Stored data entries
□ □ □

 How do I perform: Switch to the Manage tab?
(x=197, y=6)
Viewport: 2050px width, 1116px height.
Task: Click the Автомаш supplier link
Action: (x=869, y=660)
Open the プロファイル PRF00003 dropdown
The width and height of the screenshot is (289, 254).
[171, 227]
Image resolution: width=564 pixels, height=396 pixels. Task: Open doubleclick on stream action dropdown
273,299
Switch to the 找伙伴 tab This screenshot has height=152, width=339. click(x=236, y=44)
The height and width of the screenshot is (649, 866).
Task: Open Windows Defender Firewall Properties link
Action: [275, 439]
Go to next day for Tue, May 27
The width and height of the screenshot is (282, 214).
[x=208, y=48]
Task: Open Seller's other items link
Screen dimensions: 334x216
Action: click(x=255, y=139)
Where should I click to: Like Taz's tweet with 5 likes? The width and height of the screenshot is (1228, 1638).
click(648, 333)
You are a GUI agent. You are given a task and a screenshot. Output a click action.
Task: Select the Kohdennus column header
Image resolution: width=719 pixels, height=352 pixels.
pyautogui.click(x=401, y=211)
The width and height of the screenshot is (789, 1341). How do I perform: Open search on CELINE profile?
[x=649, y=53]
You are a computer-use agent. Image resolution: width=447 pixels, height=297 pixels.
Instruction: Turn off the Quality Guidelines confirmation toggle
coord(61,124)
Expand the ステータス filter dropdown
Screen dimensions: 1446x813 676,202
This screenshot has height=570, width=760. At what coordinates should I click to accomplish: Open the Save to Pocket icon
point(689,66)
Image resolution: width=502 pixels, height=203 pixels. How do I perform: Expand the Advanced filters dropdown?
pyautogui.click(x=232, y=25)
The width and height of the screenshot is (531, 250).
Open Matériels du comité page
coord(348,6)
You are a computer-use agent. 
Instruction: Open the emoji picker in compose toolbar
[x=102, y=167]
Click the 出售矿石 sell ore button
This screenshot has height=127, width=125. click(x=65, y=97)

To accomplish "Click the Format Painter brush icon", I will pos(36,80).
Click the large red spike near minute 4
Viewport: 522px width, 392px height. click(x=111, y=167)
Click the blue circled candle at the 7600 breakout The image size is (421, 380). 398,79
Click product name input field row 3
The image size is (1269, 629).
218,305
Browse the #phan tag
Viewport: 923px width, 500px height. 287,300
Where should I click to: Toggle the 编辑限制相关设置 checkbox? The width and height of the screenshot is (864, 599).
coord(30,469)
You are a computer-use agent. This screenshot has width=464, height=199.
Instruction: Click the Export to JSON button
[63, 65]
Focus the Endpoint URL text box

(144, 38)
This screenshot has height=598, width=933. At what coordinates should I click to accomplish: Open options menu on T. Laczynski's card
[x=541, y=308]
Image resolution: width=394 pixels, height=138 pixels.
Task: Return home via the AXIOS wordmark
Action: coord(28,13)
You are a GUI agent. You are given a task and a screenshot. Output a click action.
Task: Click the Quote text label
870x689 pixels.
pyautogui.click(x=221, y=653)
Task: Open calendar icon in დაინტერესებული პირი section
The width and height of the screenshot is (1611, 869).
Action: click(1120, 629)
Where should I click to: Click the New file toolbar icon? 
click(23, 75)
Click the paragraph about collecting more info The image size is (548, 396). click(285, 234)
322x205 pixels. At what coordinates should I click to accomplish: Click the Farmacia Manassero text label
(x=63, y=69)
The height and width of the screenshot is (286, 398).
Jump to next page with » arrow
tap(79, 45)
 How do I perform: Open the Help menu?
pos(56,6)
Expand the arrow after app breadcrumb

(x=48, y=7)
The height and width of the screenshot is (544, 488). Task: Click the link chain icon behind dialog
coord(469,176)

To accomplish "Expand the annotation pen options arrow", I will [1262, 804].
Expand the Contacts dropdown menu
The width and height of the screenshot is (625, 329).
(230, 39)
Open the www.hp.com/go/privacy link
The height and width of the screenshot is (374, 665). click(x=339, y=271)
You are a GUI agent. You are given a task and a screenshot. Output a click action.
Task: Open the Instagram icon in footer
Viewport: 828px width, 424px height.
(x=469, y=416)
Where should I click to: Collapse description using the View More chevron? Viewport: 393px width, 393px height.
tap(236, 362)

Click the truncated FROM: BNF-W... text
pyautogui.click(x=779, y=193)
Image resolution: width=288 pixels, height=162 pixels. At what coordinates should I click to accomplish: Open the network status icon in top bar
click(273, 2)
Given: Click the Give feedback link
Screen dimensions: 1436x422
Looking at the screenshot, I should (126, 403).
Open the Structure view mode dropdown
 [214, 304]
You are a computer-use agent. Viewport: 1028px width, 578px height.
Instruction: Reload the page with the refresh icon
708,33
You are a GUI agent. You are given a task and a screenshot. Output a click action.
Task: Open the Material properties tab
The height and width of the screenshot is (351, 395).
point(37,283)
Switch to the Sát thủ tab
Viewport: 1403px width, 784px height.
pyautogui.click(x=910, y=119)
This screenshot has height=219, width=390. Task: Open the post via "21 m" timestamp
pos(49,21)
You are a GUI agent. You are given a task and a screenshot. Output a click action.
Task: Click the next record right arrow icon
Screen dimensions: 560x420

□ □ □

▶ **TASK OBJECTIVE**:
Copy all the lines above that hold the string "will".

▶ **THE ANSWER**:
To accomplish "Click the Format Painter brush icon", I will pos(36,80).
To accomplish "Expand the annotation pen options arrow", I will [1262, 804].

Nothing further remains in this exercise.